I have an airflow task to extract data with this flow
PostgreSQL -> Google Cloud Storage -> BigQuery
The problem that I have is, it seems not all the data is ingested into BigQuery. on the PostgreSQL source, the table has 18M+ rows of data, but after ingested it only has 4M+ rows of data.
When I check on production, the data return 18M+ rows with this query:
SELECT COUNT(1) FROM my_table
-- This return 18M+ rows
But after the DAG finished running, when I check on BigQuery:
SELECT COUNT(1) FROM data_lake.my_table
-- This return 4M+ rows
To take notes, not all the tables that I ingested returned like this. All of the smaller tables ingested just fine. But when it hits a certain amount of rows it behaves like this.
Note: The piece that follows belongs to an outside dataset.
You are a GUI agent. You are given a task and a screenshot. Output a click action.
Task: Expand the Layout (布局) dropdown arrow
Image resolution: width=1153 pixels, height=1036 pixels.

My suspicion is when the data is extracted from PostgreSQL to Google Cloud Storage. So I'll provide my function here:
def create_operator_write_append_init(self, worker=10):
worker_var = dict()
with TaskGroup(group_id=self.task_id_init) as tg1:
for i in range(worker):
worker_var[f'worker_{i}'] = PostgresToGCSOperator(
task_id = f'worker_{i}',
postgres_conn_id = self.conn_id,
sql = 'extract_init.sql',
bucket = self.bucket,
filename = f'{self.filename_init}_{i}.{self.export_format}',
export_format = self.export_format, # the export format is json
gzip = True,
params = {
'worker': i
}
)
return tg1
and here is the SQL file:
SELECT id,
name,
created_at,
updated_at,
deleted_at
FROM my_table
WHERE 1=1
AND ABS(MOD(hashtext(id::TEXT), 10)) = {{params.worker}};
What I did is I chunk the data and split it into several workers, hence the TaskGroup.
To provide more information. I use Composer:
-
composer-2.0.32-airflow-2.3.4
-
Large instance
-
Worker 8CPU
-
Worker 32GB Memory
-
Worker 2GB storage
-
Worker between 1-16
What are the possibilities of these happening?